Further, while public parks have traditionally been “closely identified in the public mind with the government” and have “playfed] an important role in defining the identity [of] a city,” the same cannot be said for license plates and the backs of cars. See Summum, 555 U.S. at 472, 129 S.Ct. 1125. In Wooley, the Supreme Court held that New Hampshire could not force its citizens (the plaintiffs were Jehovah’s Witnesses) to bear the “Live Free or Die” motto on standard issue license plates because it would be a violation of their First Amendment rights. 430 U.S. at 717, 97 S.Ct. 1428. The Court never discussed whether the plates were government or private speech. Instead, it presumed that the license plates were private speech, engaged in a First Amendment analysis, and explicitly stated that because a car was “private property,” the government could not force individuals to bear a license plate with New Hampshire’s motto. Id. at 713, 97 S.Ct. 1428. Thus, the “Supreme Court has indicated that license plates, even when owned by the government, implicate private speech interests because of the connection of any message on the plate to the driver or owner of the vehicle.” Sons of Confederate Veterans, Inc. ex rel. Griffin v. Comm’r of Va. Dep’t of Motor Vehicles, 288 F.3d 610, 621 (4th Cir.2002) (citing Wooley, 430 U.S. at 717, 97 S.Ct. 1428). And while the plates at issue in Wooley were standard-issue plates, here a third party designed and submitted the specialty license plate, making the connection between the plate and the driver or owner of the car even closer. See Matwyuk v. Johnson, No. 2:13-CV-284, — F.Supp.2d -, -, 2014 WL 2160448, *13 (W.D.Mich. May 23, 2014) (discussing Summum and concluding that “vanity plates are viewed as defining the identity of the driver of the vehicle bearing them.... and that [therefore, no reasonable government official ... would have believed that [the vanity plate] constituted government speech”).

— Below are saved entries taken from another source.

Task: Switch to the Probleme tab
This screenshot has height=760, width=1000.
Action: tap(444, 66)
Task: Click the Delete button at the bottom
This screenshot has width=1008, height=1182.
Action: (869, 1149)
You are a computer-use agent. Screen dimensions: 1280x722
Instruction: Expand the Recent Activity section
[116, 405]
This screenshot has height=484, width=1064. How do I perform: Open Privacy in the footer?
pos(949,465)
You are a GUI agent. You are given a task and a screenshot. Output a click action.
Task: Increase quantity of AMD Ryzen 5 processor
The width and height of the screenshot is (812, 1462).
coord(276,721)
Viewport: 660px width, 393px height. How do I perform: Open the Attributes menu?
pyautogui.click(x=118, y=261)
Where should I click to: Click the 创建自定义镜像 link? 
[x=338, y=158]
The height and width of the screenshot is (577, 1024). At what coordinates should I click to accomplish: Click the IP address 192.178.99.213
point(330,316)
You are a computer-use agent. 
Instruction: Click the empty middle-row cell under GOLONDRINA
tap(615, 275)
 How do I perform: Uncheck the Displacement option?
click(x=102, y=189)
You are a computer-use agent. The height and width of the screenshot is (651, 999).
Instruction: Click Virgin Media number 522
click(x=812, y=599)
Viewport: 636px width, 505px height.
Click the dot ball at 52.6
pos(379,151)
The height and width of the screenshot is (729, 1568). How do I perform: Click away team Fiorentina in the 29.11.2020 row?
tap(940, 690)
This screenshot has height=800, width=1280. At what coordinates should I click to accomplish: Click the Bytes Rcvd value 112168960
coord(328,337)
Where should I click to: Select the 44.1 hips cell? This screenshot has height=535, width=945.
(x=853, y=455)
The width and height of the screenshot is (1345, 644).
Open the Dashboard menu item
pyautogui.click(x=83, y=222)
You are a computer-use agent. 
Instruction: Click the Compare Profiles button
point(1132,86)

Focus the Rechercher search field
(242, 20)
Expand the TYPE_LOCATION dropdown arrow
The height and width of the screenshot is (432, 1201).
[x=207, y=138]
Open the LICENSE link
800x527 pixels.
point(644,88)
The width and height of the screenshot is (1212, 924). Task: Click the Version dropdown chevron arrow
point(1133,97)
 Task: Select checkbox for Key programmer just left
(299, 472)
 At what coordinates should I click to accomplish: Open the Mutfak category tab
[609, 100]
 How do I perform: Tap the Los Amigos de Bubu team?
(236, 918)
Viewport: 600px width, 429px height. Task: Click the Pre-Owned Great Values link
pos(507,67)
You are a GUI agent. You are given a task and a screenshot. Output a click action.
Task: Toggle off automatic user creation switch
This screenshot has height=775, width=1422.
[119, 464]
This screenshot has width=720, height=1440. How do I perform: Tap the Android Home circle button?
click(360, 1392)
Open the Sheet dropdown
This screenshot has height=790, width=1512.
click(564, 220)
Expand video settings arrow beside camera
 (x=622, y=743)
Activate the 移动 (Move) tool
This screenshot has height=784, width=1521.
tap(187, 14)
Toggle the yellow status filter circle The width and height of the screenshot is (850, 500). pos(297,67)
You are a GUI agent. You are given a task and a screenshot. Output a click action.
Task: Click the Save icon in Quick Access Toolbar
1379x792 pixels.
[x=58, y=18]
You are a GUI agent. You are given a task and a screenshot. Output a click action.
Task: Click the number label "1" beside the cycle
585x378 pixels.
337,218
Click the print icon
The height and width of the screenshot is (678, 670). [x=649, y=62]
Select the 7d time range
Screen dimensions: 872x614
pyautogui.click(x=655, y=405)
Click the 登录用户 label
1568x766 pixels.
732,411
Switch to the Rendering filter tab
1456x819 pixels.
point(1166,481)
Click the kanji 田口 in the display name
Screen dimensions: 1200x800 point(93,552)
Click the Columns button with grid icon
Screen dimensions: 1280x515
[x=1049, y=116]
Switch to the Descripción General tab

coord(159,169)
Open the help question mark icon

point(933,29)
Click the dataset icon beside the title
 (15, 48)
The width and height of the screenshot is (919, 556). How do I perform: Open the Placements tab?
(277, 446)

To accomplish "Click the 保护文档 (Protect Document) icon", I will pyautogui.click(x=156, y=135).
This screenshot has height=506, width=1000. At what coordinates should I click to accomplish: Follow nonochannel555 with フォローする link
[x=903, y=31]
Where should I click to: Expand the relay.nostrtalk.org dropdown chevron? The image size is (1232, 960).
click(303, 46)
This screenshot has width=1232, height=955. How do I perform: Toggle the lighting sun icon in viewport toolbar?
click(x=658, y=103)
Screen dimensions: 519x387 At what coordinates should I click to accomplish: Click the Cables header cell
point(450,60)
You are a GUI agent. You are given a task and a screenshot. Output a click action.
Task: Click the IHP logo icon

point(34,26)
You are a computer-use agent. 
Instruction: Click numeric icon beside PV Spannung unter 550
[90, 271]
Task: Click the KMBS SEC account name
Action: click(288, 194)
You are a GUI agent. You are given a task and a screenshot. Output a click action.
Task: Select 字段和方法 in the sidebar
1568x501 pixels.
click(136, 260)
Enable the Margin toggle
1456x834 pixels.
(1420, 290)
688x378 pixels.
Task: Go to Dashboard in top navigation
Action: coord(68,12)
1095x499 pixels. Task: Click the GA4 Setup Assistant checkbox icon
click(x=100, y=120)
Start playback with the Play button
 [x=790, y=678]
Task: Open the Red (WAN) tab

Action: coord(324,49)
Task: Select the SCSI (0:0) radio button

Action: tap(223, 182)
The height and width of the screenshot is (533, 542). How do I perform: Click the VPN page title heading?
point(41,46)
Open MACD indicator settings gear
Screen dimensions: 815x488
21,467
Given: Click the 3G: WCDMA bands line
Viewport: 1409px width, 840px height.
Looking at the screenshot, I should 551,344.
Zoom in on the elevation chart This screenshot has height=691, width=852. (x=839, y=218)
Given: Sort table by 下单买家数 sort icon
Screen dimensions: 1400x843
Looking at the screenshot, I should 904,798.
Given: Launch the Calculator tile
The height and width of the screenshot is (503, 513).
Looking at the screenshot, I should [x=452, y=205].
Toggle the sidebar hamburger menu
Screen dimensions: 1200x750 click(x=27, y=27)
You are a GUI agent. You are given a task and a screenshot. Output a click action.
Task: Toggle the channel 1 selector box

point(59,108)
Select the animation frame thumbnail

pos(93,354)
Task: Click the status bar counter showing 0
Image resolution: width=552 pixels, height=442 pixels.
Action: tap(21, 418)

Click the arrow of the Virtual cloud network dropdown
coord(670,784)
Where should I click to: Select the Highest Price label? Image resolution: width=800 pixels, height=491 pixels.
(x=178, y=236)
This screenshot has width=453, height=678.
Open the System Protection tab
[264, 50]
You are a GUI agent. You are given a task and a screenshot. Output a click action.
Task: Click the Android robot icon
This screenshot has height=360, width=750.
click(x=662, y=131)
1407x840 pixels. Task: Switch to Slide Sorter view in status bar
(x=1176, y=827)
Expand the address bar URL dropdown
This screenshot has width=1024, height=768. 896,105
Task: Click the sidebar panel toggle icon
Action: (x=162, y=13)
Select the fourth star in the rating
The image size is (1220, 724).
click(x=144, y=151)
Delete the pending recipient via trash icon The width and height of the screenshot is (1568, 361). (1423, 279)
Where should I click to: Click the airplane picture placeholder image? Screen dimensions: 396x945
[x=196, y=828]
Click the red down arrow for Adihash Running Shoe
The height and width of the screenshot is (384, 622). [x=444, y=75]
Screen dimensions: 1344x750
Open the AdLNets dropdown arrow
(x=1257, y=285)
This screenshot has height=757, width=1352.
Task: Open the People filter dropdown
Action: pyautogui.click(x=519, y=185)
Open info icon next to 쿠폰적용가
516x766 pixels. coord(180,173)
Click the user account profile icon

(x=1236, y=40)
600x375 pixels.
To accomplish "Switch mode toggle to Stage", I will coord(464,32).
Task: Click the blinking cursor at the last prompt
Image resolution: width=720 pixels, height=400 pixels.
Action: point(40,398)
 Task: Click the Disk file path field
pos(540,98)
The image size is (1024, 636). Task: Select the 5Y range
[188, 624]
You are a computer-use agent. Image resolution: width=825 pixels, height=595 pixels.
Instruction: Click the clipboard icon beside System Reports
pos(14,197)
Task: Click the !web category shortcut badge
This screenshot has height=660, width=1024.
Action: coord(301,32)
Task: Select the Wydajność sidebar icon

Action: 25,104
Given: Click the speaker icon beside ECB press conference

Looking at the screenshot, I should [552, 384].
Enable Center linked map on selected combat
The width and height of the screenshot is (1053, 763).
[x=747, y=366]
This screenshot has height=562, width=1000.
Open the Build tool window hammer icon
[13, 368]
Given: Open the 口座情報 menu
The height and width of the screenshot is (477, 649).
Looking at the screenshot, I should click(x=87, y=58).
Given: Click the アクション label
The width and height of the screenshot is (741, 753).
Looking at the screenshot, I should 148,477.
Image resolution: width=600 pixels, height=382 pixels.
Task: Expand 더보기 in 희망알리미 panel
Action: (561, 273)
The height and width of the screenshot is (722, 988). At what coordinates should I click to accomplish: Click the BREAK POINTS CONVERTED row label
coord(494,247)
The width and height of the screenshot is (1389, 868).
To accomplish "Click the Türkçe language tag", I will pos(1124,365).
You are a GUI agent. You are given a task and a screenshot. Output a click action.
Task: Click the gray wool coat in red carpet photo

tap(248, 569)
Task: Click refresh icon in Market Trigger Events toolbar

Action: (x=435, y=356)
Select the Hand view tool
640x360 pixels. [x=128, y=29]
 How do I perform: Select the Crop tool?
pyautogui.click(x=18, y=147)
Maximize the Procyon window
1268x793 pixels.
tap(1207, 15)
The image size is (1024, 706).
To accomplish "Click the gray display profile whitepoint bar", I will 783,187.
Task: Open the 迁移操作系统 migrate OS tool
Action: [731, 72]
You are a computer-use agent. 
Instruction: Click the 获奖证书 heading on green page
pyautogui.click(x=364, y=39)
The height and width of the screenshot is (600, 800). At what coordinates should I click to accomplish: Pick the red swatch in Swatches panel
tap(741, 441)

Moreover, this case does not present the unworkable system that the Supreme Court feared would be created “[i]f government entities must maintain viewpoint neutrality in their selection of donated monuments.” See Summum, 555 U.S. at 479, 129 S.Ct. 1125. The Summum Court noted the “well founded” concerns that requiring viewpoint neutrality would force the City to “either ‘brace themselves for an influx of clutter’ or face the pressure to remove longstanding and cherished monuments.” Id. at 479, 129 S.Ct. 1125. By contrast, here there is no danger of having too many specialty license plates because they do not take up physical space, nor is there a finite amount of space available for specialty plates. Indeed, whereas the park in Summum contained fifteen monuments, there are currently over 350 specialty plates in Texas. The Board has given no indication that there is any limit to the number of designs it will accept. Thus, given the differences between permanent monuments in public parks and specialty license plates on the back of cars, Summum does not dictate that specialty license plates are government speech.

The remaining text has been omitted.